Segment Open

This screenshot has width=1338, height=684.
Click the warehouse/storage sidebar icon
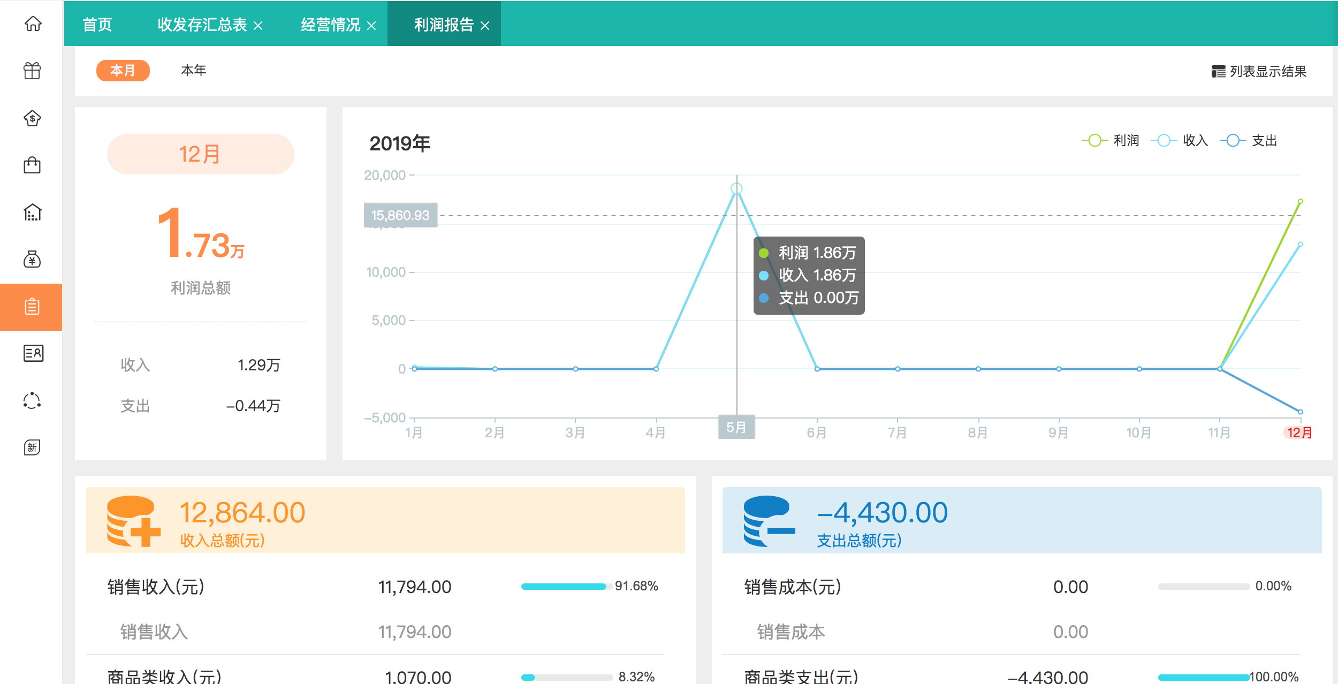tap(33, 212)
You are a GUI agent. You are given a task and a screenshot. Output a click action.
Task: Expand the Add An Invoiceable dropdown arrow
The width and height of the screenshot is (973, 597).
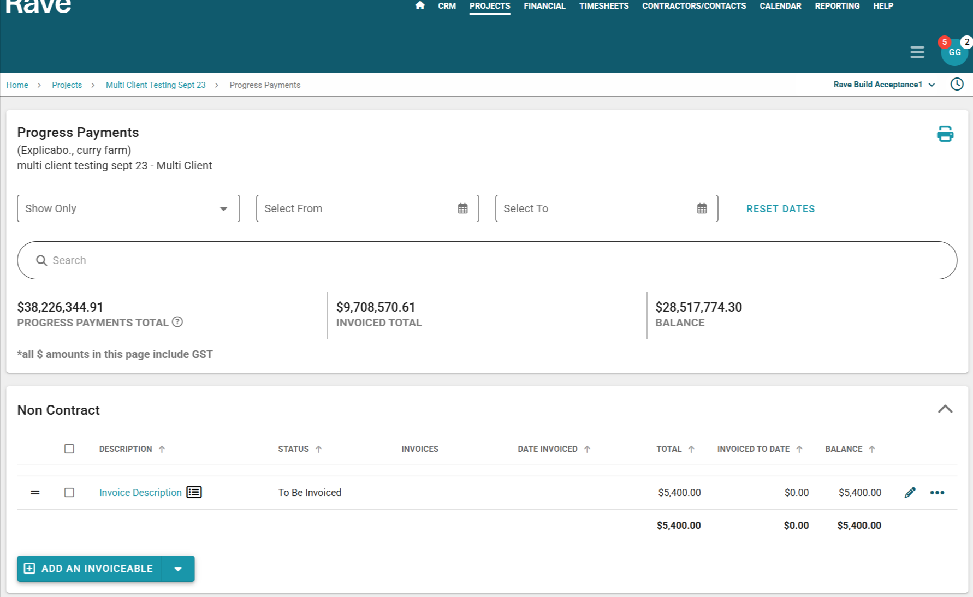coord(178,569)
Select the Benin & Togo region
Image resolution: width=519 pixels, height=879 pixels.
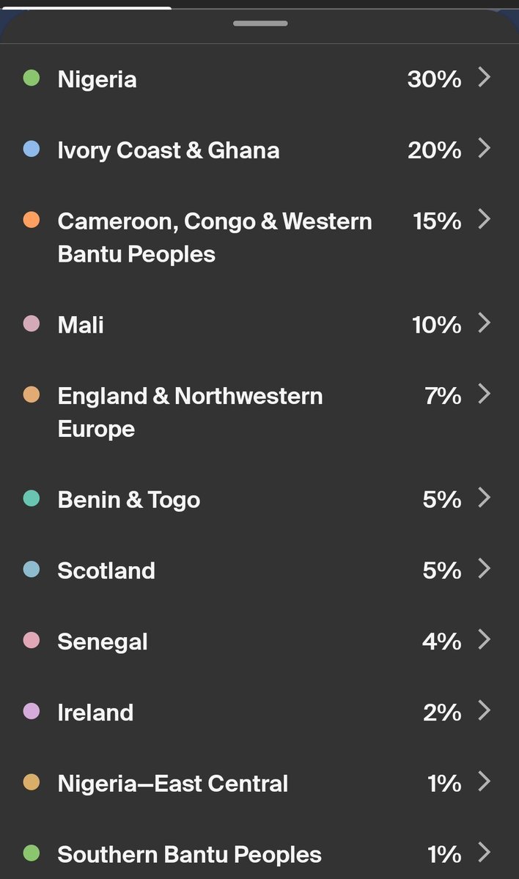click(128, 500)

Segment Closed

- What to produce
For this exercise, the lines from the one containing "Task: Expand the" through the last line of the entries above are to be output exactly, both included, and pictures are skipped.

- Output below
Task: Expand the Add An Invoiceable dropdown arrow
The width and height of the screenshot is (973, 597).
coord(178,569)
Select the Benin & Togo region
Image resolution: width=519 pixels, height=879 pixels.
click(128, 500)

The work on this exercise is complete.